**Exercise directions:**
Edit the records starting at the beginning and ending at the line containing "click(573, 217)": replace "How do I perform" with "How can I perform", leave everything else unchanged, and return only those lines.

┌──

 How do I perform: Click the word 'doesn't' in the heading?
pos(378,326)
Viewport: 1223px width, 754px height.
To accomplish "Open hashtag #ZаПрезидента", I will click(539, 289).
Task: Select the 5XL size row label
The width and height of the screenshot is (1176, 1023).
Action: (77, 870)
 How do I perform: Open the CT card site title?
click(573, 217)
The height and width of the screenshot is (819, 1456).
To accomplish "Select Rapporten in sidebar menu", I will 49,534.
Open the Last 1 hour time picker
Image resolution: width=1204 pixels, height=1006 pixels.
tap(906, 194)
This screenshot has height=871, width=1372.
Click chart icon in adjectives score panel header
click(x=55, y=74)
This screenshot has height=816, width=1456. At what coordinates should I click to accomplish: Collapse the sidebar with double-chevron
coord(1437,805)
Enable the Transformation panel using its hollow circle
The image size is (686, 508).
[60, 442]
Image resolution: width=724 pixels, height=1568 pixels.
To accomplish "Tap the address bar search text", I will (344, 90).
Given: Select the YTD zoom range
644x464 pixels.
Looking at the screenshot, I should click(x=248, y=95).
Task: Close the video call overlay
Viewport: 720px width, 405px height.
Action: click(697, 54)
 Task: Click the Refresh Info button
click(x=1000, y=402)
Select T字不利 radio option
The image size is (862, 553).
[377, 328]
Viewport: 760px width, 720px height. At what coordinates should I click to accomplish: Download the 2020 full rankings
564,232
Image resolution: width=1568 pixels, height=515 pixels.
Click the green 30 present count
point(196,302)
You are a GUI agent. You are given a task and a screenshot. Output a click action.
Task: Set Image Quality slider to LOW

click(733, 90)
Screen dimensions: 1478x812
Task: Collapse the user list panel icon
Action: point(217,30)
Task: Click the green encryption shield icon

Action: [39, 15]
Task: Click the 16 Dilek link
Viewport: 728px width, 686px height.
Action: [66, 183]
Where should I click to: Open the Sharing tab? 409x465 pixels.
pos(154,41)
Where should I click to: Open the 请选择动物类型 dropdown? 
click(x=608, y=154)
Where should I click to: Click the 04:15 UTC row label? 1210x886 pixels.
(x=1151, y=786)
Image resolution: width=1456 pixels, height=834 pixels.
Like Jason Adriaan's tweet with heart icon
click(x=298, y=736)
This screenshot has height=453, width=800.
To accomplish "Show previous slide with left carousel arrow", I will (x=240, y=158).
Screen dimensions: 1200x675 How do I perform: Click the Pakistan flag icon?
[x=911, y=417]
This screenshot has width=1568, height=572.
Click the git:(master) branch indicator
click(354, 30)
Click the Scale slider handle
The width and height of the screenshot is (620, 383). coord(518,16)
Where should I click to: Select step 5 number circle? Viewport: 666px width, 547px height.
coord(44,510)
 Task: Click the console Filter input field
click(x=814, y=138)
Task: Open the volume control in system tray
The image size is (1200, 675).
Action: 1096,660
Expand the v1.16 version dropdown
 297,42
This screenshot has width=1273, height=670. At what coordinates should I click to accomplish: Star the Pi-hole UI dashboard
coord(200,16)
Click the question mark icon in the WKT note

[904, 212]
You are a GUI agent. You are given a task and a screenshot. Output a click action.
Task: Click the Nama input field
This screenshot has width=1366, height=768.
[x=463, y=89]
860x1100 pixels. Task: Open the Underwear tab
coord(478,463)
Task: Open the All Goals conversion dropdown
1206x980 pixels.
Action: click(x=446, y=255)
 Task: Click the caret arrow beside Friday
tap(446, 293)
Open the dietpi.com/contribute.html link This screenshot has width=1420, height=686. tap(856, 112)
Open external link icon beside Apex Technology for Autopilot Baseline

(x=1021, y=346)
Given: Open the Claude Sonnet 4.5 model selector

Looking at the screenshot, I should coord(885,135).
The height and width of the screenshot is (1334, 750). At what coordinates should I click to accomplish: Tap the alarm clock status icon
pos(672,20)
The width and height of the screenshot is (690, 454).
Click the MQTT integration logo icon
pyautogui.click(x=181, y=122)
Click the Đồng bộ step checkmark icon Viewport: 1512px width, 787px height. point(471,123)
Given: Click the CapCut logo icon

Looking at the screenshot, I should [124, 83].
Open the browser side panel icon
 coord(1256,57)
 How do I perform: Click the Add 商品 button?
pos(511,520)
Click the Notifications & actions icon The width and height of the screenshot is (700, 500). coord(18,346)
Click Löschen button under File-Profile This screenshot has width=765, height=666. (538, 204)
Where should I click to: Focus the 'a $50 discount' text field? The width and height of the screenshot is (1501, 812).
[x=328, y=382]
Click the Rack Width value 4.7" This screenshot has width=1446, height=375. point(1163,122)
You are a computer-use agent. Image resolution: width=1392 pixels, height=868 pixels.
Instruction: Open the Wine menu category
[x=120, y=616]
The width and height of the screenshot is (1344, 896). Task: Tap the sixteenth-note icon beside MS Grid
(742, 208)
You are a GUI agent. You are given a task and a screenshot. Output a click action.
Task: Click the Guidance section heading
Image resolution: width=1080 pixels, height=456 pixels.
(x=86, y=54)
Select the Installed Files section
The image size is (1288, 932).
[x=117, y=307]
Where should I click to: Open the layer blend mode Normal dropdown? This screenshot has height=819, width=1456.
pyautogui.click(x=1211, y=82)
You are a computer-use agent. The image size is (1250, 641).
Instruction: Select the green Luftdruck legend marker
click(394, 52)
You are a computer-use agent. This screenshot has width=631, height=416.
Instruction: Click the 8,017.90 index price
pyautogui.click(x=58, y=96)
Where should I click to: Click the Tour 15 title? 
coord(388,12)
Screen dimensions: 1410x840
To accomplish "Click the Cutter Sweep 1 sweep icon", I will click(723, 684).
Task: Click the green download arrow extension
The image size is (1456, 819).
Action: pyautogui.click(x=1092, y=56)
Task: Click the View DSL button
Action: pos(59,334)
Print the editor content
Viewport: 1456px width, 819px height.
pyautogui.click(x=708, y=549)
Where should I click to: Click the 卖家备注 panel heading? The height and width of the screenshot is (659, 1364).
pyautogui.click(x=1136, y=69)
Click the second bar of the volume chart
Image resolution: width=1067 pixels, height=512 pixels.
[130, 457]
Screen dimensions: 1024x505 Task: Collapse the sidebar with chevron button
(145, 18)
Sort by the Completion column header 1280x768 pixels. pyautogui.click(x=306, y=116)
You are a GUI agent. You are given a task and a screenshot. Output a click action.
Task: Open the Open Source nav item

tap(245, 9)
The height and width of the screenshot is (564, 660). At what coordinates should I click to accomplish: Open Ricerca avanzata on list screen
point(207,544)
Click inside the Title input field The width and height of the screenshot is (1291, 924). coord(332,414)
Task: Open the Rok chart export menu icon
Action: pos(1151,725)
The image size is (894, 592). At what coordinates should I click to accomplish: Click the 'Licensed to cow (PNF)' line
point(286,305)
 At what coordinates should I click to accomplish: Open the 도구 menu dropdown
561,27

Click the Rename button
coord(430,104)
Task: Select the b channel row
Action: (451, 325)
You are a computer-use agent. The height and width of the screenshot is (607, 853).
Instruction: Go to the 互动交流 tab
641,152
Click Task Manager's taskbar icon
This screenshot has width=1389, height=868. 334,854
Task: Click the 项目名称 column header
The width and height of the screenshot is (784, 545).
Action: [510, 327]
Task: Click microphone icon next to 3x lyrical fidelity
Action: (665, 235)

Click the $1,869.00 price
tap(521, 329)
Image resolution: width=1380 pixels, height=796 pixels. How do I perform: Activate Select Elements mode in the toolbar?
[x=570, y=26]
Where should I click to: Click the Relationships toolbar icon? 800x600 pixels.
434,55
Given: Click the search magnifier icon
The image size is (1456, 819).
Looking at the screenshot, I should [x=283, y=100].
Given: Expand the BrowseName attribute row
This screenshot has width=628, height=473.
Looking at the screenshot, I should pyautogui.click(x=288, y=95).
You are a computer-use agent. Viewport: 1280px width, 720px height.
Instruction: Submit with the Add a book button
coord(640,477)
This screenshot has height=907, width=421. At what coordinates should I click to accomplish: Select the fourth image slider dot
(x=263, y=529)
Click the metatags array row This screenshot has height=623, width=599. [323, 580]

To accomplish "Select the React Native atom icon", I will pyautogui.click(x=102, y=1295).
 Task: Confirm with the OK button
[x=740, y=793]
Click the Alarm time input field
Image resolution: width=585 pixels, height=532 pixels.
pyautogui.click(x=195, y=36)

└──

**Task answer:**
 How can I perform: Click the word 'doesn't' in the heading?
pos(378,326)
Viewport: 1223px width, 754px height.
To accomplish "Open hashtag #ZаПрезидента", I will click(539, 289).
Task: Select the 5XL size row label
The width and height of the screenshot is (1176, 1023).
Action: (77, 870)
 How can I perform: Open the CT card site title?
click(573, 217)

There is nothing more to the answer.